Lines of data
────────────────────────────────────────

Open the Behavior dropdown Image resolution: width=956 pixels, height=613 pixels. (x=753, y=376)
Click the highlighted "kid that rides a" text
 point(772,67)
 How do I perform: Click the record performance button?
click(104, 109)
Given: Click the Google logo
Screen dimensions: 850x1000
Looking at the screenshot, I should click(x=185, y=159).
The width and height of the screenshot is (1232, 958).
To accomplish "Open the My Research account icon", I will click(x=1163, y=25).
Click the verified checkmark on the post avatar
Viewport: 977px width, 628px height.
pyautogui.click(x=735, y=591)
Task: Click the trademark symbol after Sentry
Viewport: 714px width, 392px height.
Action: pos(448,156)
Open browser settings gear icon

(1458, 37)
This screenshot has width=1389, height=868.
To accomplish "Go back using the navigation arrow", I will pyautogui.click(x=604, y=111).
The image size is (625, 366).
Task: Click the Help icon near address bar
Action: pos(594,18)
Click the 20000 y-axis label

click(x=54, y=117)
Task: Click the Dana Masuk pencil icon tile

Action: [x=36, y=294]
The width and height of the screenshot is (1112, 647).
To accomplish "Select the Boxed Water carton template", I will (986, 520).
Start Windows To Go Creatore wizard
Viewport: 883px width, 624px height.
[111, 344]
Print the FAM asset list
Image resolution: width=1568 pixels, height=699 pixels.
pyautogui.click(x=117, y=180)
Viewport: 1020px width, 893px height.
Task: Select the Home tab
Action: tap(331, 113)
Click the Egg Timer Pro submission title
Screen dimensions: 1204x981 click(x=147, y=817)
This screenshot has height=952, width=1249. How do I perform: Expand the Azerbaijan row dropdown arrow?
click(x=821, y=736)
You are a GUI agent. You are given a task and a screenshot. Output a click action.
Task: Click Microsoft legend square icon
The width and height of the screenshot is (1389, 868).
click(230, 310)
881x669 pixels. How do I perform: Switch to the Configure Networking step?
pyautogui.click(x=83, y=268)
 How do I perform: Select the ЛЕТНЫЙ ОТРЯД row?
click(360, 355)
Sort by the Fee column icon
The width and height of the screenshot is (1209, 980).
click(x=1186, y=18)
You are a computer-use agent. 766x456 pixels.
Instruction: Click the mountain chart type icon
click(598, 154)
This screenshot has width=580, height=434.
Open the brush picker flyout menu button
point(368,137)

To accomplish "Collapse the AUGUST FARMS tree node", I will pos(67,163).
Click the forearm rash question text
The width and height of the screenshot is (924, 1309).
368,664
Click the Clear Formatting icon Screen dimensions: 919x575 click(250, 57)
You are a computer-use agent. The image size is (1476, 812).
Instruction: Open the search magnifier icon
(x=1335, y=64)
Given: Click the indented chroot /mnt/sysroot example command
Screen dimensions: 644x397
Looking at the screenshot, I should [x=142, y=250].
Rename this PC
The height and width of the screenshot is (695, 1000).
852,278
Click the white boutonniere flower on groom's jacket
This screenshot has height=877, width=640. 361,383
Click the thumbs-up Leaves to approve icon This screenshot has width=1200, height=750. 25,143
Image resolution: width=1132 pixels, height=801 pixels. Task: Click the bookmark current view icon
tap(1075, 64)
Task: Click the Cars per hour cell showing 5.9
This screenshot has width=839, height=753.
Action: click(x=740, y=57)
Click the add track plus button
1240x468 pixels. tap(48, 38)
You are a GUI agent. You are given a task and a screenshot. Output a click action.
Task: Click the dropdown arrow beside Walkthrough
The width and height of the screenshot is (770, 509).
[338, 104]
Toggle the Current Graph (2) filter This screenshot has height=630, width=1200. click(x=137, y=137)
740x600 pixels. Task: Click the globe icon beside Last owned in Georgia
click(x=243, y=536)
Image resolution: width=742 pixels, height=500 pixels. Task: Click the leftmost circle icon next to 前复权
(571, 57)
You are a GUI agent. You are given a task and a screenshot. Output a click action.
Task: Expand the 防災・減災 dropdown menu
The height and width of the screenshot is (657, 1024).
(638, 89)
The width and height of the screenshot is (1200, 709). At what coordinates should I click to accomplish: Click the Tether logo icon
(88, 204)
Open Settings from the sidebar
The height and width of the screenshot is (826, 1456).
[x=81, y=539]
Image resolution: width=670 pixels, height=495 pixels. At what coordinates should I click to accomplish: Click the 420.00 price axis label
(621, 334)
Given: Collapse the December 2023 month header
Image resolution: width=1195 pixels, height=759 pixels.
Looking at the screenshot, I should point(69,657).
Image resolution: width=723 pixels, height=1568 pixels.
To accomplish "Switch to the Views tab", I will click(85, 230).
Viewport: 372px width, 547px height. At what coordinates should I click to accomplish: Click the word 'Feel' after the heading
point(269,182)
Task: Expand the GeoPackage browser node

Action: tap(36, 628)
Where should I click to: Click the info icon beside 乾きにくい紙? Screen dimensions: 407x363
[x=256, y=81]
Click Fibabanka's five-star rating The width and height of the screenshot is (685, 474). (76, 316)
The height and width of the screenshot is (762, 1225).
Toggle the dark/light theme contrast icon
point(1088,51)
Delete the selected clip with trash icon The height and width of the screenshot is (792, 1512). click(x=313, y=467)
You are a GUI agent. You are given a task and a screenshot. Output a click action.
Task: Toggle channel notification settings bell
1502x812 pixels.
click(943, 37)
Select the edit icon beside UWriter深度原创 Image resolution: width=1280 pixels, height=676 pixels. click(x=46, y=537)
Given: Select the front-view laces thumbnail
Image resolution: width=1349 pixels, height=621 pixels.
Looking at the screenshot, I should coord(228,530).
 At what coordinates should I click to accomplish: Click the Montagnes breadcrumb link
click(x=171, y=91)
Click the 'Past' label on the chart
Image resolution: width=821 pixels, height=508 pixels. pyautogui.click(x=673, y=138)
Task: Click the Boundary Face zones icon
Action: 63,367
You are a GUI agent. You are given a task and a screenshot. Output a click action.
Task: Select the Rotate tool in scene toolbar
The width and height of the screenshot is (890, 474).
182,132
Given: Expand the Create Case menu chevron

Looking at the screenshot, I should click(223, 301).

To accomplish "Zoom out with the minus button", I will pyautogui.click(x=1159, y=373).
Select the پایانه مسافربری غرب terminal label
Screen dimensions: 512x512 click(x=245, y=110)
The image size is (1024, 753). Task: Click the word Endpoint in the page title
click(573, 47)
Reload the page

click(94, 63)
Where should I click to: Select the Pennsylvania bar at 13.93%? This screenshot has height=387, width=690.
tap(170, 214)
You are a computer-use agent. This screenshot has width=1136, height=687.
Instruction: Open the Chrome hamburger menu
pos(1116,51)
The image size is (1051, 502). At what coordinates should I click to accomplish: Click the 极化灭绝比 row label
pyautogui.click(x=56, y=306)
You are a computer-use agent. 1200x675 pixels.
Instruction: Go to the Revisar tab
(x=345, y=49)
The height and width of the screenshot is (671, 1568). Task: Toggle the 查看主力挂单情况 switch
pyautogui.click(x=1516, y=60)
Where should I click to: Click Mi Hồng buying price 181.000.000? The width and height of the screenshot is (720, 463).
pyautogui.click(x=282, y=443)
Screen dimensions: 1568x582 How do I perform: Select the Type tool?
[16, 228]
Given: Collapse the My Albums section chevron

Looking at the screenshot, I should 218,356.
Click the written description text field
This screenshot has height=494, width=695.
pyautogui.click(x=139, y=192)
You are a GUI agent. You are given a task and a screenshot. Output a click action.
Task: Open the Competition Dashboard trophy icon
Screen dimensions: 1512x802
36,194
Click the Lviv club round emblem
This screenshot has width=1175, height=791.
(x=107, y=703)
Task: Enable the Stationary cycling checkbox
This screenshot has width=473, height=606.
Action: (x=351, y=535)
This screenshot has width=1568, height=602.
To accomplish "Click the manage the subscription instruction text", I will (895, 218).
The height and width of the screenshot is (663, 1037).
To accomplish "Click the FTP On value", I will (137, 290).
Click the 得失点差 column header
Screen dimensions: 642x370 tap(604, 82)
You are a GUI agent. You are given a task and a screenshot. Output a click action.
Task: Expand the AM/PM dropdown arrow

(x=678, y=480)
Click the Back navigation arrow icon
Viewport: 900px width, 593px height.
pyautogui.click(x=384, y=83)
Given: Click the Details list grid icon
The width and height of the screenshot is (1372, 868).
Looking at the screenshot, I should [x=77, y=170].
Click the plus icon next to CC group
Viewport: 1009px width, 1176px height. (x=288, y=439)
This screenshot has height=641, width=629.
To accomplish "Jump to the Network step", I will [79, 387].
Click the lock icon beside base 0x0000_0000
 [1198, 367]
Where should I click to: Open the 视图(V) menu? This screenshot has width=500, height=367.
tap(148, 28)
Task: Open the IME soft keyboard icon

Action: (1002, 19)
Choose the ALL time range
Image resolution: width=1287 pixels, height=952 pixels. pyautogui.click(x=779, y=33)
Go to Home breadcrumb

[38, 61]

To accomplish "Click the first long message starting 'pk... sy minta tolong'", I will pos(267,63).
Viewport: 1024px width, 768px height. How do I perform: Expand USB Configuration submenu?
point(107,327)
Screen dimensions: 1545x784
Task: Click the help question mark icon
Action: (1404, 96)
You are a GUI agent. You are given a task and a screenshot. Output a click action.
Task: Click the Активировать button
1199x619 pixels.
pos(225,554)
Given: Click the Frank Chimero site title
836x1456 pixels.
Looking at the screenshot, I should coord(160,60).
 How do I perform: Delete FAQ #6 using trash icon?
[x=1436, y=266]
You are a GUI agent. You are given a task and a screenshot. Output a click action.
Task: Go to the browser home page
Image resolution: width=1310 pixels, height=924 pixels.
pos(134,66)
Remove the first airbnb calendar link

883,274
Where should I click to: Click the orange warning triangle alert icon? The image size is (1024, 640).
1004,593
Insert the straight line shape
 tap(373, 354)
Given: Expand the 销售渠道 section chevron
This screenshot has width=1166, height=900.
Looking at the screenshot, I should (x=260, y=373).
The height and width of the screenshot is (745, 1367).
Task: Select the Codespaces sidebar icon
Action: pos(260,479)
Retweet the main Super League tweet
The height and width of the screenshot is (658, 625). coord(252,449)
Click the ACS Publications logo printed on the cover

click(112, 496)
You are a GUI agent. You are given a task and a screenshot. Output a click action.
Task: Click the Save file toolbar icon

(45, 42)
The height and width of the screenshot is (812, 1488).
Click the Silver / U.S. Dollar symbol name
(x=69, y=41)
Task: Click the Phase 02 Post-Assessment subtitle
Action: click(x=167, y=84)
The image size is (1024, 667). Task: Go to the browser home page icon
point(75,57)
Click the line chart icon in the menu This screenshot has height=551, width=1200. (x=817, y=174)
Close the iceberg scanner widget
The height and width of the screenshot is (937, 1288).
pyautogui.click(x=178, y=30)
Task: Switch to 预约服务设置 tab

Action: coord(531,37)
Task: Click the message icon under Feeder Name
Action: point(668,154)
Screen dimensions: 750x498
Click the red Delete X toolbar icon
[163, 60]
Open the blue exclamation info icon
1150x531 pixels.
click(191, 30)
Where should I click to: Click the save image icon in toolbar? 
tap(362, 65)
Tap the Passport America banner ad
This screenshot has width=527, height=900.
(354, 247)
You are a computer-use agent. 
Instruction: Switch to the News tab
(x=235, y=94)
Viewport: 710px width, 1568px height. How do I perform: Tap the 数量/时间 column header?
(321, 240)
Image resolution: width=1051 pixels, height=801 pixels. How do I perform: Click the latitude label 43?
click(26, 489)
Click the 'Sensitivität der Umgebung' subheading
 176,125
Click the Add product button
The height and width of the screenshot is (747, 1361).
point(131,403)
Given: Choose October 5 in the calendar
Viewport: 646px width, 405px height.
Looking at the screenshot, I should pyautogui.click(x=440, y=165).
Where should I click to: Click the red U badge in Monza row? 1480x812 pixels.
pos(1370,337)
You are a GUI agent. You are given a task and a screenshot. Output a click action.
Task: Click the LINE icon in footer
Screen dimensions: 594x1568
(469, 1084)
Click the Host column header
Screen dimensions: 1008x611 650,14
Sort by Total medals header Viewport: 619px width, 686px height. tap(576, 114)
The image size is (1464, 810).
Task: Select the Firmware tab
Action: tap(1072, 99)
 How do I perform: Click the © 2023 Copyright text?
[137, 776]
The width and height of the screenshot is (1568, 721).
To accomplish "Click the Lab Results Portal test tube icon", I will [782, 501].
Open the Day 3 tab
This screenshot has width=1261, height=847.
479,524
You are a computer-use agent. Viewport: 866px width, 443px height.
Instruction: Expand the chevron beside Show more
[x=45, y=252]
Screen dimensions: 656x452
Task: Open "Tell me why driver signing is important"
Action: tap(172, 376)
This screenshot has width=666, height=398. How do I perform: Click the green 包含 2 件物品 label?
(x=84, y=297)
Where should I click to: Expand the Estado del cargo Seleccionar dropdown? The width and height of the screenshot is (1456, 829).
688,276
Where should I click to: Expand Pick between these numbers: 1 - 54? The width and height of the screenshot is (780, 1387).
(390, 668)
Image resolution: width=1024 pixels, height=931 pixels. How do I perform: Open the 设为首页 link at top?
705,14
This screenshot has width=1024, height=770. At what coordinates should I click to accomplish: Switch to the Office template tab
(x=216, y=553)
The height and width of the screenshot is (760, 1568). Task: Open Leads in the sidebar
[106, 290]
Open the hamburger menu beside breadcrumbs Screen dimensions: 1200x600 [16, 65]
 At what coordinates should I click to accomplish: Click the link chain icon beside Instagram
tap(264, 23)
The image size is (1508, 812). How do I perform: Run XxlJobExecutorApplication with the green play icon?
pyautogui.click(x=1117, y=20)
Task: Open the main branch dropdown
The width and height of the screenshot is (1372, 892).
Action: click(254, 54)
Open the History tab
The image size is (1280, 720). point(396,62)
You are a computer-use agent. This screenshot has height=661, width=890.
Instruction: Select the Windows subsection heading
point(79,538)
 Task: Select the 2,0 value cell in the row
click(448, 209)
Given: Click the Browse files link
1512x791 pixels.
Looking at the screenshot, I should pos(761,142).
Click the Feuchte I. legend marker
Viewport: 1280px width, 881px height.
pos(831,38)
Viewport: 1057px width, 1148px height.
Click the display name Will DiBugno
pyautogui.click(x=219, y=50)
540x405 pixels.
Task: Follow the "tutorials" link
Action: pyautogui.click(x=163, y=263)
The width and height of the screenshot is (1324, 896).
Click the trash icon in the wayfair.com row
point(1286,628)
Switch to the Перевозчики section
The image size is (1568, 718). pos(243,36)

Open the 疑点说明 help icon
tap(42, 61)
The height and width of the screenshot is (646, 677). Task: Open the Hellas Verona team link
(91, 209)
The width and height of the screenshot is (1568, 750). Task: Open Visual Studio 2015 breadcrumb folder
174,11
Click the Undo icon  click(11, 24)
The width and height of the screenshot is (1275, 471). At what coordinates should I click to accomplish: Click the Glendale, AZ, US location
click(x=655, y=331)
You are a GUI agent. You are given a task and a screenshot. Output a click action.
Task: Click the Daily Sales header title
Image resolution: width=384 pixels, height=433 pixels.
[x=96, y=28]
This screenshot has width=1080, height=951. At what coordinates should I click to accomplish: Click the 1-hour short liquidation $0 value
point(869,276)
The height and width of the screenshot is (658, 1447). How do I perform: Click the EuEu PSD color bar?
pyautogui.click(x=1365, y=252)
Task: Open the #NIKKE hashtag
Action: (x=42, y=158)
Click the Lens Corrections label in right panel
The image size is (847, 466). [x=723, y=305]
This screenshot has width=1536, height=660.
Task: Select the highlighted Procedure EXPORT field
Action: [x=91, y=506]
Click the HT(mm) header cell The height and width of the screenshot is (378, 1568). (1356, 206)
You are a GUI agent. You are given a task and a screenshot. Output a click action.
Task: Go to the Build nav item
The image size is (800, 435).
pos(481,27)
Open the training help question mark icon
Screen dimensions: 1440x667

────────────────────────────────────────

### Your task
Rewrite the entries starting at the first line and ending at the line containing "click(104, 109)", swapping "dropdown" for "menu". Leave everything else unchanged.

### Full answer
Open the Behavior menu Image resolution: width=956 pixels, height=613 pixels. (x=753, y=376)
Click the highlighted "kid that rides a" text
 point(772,67)
 How do I perform: Click the record performance button?
click(104, 109)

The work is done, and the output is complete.